To find the value of $$R$$, we can square both Equation 1 and Equation 2 and then add them. This utilizes the Pythagorean identity $$\cos^2 \alpha + \sin^2 \alpha = 1$$.
Square Equation 1: $$(R\cos \alpha)^2 = 2^2 \implies R^2\cos^2 \alpha = 4$$
Square Equation 2: $$(R\sin \alpha)^2 = 7^2 \implies R^2\sin^2 \alpha = 49$$
Add the squared equations:
$$R^2\cos^2 \alpha + R^2\sin^2 \alpha = 4 + 49$$
Factor out $$R^2$$:
$$R^2(\cos^2 \alpha + \sin^2 \alpha) = 53$$
Since $$\cos^2 \alpha + \sin^2 \alpha = 1$$:
$$R^2(1) = 53$$
$$R^2 = 53$$
Given that $$R>0$$, we take the positive square root:
$$R = \sqrt{53}$$

**step5** Solving for $$\alpha$$

To find the value of $$\alpha$$, we can divide Equation 2 by Equation 1. This utilizes the identity $$\tan \alpha = \frac{\sin \alpha}{\cos \alpha}$$.

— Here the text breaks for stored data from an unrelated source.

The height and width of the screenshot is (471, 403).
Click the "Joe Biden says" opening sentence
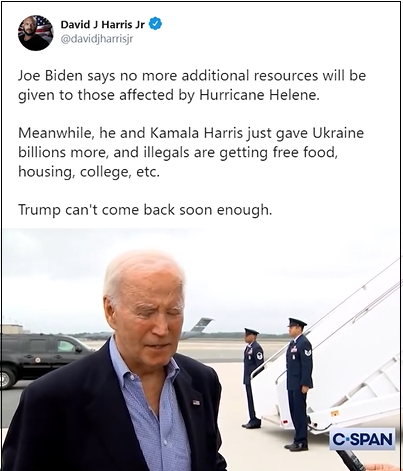point(192,85)
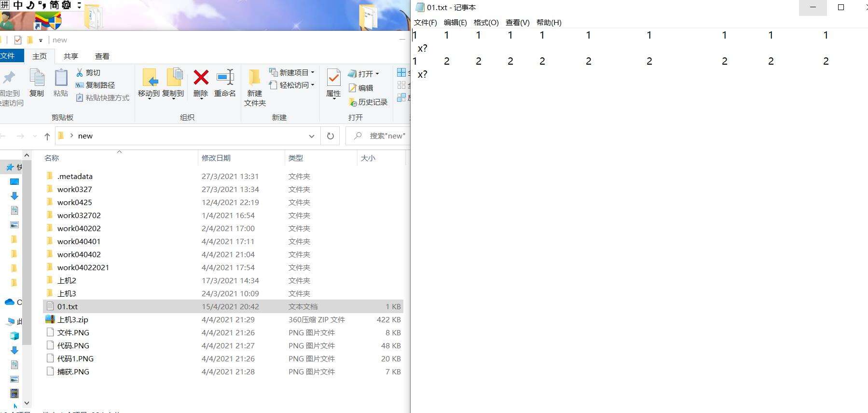Sort files by Date Modified column
868x413 pixels.
pyautogui.click(x=216, y=158)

$$\frac{R\sin \alpha}{R\cos \alpha} = \frac{7}{2}$$
The $$R$$ terms cancel out:
$$\frac{\sin \alpha}{\cos \alpha} = \frac{7}{2}$$
$$\tan \alpha = \frac{7}{2}$$
Given that $$0 < \alpha < 90^{\circ }$$, $$\alpha$$ is in the first quadrant, where tangent is positive.
To find $$\alpha$$, we take the inverse tangent of $$\frac{7}{2}$$:
$$\alpha = \arctan\left(\frac{7}{2}\right)$$
Using a calculator, the approximate value of $$\alpha$$ is:
$$\alpha \approx 74.05^\circ$$ (rounded to two decimal places).